Moscow – A group of Russian citizens, including a diplomat and his family, used a hand-pushed railway tram to cross North Koreaborder back to their home country, the Russian Foreign Ministry said. North Korea closed its borders about a year ago, suspending transportation links with its neighbors due to the spread of COVID-19.

North Korea shares a border with Russia at the eastern end of the isolated rogue nation, but there are currently no trains between the countries. This did not stop the group of Russians, who used the car to cross the border with their many suitcases and small children.

A group of Russian citizens, including a diplomat and his family, used a hand-pushed railway tram to cross the North Korean border back to Russia.
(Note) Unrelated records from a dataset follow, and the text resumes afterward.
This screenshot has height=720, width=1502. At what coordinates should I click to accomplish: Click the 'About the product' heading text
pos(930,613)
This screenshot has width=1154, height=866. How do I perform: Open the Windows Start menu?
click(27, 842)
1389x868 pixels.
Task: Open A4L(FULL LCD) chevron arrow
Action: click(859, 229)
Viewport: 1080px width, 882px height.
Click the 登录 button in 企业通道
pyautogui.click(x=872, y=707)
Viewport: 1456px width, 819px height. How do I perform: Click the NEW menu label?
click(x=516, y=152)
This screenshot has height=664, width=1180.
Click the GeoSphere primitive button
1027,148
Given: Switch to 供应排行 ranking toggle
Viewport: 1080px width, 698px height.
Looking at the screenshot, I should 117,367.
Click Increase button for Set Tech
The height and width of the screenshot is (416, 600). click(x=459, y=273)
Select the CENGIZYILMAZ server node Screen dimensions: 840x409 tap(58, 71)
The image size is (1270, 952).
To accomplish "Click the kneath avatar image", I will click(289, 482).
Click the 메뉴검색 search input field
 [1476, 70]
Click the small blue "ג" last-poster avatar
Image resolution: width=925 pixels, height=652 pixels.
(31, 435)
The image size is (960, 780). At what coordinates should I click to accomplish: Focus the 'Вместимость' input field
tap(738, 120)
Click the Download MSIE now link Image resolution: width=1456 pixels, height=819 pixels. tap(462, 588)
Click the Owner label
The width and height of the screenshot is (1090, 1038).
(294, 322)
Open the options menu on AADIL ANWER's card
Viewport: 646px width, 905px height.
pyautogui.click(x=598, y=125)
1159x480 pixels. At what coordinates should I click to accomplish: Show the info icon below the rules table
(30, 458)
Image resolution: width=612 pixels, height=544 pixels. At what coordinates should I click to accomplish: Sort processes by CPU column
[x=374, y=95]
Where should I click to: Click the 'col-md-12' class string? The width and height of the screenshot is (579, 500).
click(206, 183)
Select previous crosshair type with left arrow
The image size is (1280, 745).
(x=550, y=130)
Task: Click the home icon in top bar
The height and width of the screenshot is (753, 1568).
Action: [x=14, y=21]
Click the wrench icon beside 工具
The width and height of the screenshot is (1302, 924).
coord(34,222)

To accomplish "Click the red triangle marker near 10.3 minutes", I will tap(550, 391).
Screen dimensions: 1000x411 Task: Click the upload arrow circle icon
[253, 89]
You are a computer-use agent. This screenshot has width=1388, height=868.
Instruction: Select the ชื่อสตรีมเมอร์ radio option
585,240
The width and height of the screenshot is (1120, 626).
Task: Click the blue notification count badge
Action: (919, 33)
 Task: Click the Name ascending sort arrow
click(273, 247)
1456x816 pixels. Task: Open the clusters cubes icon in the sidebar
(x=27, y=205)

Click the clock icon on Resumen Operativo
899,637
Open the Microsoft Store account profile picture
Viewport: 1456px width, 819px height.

Ministry of Foreign Affairs of Russia

The group of eight included the third secretary of the embassy, ​​Vladislav Sorokin, and his family, including his 3-year-old daughter Varvara, the Foreign Ministry said in a post on Twitter on Thursday.

They had to travel “32 hours by train, then another two hours by bus to the border and finally the most important part of the route: walking on foot to the Russian side,” the post said.

The car had been made specifically for that trip in advance and placed on the tracks. Sorokin was the main “engine” that had to push the loaded wagon for more than half a mile. The Foreign Ministry released a video of the group crossing a bridge over the Tumen River, which separates the two countries.

On the Russian side, they were greeted by local officials from the Ministry of Foreign Affairs. The group had to take another bus trip to the nearest airport in Vladivostok. The state news agency RIA Novosti reported on Friday that they went to Moscow.

In the past, the railway was used by the leader of the North, Kim jong un, and his father, Kim Jong Il, for their visits to Russia in the family armored train.

Despite months of negotiations with the North Korean government, the tram was the only approved direct route for the Russians to return home, Foreign Ministry spokeswoman Maria Zakharova told Kommersant radio station on Friday. FM.

The only other option would be to return via China, which includes a three-week quarantine there, he said.

“The diplomatic service is very thorny, it can be very difficult,” Kremlin spokesman Dmitry Peskov, himself a former diplomat, told reporters on Friday.